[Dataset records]
--- Begin ---
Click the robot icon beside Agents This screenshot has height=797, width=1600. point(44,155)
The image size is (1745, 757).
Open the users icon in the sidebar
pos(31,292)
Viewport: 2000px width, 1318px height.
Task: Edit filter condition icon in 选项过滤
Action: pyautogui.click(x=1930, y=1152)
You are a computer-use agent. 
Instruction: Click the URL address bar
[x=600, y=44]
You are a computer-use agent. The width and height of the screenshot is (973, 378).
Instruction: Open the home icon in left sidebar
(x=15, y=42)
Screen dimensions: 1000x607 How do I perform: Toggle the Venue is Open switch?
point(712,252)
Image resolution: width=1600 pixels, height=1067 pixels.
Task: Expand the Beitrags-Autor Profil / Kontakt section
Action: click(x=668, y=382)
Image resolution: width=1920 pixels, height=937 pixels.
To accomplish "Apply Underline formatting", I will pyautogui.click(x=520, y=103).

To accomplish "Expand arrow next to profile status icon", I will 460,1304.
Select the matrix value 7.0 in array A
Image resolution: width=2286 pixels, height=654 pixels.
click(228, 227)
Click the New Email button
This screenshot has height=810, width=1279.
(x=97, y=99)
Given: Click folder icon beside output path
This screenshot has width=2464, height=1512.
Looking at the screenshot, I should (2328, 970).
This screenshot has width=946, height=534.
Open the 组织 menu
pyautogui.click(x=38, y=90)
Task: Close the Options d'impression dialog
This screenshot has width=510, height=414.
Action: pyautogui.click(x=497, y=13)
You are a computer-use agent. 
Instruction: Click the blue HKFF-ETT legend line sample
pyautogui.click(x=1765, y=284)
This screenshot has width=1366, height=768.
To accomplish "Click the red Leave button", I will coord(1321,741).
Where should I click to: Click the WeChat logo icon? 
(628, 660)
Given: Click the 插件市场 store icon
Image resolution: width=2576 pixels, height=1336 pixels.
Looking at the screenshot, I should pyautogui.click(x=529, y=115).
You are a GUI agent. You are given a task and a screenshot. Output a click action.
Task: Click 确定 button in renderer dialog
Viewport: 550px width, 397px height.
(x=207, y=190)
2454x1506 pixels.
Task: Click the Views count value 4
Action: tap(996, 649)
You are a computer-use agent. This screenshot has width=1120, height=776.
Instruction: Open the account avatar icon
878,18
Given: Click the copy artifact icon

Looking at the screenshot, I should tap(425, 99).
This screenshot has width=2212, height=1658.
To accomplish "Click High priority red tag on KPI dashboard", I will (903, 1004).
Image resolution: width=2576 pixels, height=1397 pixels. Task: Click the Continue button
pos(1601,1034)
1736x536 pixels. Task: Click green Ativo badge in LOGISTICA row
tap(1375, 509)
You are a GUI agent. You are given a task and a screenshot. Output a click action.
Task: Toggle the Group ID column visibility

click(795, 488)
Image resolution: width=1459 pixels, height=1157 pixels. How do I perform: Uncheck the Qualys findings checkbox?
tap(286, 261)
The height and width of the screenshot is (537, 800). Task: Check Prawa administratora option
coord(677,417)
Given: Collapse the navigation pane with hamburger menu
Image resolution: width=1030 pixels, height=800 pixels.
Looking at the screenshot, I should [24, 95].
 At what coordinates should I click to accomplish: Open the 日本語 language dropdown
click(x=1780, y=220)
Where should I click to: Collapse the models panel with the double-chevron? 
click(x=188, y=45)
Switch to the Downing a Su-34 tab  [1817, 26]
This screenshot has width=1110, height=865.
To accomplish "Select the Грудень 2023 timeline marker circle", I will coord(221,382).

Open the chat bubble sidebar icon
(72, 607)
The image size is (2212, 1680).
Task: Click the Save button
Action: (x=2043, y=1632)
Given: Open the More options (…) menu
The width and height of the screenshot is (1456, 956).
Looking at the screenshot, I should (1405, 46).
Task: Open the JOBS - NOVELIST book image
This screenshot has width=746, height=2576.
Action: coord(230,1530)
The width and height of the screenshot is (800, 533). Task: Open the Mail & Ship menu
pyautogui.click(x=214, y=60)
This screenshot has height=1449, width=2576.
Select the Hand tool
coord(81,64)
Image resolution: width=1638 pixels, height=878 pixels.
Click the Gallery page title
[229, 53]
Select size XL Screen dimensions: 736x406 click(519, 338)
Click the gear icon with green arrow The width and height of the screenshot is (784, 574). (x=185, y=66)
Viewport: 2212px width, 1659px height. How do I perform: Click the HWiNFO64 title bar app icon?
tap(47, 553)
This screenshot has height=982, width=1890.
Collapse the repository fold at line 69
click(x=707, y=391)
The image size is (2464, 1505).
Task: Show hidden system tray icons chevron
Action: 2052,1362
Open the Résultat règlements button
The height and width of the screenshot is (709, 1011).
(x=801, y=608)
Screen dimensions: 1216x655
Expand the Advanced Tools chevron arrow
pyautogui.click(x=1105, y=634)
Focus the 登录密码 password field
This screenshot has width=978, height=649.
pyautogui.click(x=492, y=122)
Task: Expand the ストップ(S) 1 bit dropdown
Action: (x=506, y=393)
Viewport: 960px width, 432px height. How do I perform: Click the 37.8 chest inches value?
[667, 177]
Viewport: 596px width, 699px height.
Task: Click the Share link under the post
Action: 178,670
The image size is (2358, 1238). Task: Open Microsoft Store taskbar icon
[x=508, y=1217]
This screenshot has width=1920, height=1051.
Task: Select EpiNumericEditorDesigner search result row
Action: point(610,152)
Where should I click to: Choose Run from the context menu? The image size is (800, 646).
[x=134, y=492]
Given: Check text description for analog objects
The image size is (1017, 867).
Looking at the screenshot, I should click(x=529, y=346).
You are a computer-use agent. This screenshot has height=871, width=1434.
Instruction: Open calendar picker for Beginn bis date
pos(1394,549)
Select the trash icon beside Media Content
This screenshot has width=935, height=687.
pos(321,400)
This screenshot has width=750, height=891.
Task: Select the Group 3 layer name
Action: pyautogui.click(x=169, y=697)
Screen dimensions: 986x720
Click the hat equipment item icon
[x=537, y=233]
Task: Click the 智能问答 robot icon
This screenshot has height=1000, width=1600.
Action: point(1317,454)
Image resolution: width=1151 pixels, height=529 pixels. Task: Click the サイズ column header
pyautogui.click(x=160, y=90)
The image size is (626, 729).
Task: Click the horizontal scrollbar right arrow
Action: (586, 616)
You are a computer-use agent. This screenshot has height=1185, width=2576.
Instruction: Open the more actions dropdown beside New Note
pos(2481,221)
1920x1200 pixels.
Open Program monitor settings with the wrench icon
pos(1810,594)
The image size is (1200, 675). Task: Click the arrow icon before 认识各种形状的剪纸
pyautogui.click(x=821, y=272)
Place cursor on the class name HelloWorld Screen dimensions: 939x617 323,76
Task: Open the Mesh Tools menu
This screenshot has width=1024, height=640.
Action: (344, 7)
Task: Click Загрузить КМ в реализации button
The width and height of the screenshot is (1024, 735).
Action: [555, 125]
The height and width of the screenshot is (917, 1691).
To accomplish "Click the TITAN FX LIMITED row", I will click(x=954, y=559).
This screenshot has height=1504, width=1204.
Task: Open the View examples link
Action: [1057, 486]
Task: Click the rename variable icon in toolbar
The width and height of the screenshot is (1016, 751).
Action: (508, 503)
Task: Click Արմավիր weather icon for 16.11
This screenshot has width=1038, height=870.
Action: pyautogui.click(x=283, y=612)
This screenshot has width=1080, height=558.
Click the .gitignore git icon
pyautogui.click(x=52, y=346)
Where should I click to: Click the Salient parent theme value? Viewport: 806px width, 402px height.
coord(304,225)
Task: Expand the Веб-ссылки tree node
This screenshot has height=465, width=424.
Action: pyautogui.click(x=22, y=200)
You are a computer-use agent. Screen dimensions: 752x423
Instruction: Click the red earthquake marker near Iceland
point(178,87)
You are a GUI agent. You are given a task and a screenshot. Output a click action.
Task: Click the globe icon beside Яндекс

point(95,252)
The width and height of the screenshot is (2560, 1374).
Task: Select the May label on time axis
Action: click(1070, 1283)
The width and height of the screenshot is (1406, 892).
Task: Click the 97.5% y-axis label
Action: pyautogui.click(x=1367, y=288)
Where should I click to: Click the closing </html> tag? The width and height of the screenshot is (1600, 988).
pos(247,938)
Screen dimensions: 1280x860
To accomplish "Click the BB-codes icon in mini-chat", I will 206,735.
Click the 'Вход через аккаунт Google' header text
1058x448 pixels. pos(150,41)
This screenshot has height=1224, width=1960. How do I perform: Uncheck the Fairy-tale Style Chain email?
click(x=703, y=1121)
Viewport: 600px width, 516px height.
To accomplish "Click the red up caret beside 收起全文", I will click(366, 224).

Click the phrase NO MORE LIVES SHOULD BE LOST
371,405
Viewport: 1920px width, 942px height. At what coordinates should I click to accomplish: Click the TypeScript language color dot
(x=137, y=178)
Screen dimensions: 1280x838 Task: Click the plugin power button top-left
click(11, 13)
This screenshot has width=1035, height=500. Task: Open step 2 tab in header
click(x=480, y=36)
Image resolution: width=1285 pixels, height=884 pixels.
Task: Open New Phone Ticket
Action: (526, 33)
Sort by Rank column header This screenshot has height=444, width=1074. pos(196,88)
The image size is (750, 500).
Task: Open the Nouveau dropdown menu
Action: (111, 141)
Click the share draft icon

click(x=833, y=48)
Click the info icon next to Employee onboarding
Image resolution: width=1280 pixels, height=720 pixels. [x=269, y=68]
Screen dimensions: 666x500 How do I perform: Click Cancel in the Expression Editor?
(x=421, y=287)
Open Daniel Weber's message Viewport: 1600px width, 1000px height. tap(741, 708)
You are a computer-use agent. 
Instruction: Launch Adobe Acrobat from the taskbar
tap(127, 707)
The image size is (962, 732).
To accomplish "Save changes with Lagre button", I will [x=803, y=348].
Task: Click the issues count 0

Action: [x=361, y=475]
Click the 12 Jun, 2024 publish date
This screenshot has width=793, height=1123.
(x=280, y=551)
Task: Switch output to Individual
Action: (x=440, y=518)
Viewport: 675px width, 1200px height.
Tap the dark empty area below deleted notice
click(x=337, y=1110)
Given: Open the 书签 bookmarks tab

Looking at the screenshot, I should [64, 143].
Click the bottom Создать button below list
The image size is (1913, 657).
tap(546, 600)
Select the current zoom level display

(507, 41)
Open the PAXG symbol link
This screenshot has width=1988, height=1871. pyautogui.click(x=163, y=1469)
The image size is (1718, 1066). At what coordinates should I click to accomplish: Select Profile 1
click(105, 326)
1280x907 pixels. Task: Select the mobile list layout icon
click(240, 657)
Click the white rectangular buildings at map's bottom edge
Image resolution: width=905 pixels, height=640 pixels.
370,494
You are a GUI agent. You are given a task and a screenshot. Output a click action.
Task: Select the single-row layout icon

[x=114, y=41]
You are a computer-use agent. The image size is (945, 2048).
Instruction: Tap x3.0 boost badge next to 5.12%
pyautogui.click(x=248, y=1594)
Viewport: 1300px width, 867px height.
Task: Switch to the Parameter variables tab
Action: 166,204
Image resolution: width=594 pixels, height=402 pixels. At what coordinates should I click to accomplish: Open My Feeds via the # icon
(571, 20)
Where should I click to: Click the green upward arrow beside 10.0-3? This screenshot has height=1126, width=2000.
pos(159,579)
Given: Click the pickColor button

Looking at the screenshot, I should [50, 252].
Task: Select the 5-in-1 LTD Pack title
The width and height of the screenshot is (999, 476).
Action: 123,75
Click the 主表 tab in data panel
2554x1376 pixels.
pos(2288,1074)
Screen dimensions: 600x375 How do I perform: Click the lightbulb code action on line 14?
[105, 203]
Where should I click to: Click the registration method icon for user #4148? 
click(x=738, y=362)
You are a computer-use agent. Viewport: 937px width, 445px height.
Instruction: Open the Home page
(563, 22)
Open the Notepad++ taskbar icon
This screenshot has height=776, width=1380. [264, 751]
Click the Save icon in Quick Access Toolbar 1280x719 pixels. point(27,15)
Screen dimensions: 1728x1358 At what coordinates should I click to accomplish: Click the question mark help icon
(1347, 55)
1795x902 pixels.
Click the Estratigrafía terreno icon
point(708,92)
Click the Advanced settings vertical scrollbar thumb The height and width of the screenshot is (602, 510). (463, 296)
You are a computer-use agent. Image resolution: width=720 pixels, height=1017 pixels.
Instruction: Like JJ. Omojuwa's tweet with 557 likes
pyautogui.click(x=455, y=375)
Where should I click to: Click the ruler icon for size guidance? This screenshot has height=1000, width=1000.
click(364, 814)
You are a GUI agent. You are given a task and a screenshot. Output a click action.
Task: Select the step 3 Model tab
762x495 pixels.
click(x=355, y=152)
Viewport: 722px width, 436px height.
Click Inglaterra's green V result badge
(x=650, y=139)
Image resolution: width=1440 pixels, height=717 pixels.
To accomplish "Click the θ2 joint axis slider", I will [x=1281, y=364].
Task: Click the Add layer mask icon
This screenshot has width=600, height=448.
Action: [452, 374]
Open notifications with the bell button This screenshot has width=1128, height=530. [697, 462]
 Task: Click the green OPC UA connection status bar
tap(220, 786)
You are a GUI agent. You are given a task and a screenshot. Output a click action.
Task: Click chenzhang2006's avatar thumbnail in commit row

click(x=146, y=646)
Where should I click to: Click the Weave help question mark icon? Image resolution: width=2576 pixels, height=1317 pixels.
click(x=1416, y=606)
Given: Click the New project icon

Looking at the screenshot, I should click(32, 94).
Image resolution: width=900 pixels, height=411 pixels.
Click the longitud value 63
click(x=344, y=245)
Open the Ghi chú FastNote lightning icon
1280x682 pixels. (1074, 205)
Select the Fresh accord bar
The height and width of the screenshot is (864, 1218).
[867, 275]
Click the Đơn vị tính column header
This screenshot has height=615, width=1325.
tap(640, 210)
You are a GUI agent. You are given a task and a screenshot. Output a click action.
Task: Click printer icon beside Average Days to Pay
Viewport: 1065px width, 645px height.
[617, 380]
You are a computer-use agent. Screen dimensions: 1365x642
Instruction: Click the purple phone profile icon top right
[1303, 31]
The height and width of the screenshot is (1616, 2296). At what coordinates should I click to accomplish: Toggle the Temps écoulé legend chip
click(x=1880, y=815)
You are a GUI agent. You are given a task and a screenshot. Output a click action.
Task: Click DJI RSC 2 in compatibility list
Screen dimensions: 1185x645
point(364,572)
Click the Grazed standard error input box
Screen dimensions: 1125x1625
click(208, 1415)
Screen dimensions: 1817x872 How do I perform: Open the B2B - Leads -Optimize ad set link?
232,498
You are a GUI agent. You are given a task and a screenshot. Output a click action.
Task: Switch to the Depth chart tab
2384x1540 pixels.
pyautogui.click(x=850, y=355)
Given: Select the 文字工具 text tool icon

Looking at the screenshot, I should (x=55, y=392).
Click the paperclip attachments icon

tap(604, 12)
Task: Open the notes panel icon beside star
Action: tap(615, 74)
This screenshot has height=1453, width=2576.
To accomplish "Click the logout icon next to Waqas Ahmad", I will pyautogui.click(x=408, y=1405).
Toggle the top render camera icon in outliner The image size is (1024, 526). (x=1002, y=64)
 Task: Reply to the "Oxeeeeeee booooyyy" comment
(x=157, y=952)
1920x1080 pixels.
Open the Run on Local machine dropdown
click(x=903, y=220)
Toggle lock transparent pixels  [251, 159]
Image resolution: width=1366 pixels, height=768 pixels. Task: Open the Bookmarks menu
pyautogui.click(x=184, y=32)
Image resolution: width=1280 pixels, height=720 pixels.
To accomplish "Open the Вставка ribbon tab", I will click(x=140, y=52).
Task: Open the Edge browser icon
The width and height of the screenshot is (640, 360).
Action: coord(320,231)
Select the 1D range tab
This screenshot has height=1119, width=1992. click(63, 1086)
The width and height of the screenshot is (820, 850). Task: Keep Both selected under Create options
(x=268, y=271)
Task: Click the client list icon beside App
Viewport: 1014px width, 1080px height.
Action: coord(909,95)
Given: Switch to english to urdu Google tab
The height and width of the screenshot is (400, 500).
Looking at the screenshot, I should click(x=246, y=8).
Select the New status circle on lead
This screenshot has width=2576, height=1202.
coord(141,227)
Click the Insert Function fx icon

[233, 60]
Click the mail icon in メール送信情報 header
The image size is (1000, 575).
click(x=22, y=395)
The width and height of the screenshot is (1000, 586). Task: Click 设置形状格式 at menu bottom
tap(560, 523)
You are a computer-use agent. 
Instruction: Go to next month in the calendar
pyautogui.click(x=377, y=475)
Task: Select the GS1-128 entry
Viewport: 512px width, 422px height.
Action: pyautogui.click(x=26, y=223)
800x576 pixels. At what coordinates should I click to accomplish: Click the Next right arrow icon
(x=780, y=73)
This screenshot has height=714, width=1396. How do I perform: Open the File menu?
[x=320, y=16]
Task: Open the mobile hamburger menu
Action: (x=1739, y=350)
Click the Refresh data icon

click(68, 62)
--- End ---
_WHAT TO PRODUCE_: Copy the lines of the listing verbatim, from the line containing "The image size is (1200, 675)." through the line containing "Action: (344, 7)", inclusive.

_THE OUTPUT_:
The image size is (1200, 675). Task: Click the arrow icon before 认识各种形状的剪纸
pyautogui.click(x=821, y=272)
Place cursor on the class name HelloWorld Screen dimensions: 939x617 323,76
Task: Open the Mesh Tools menu
This screenshot has width=1024, height=640.
Action: (344, 7)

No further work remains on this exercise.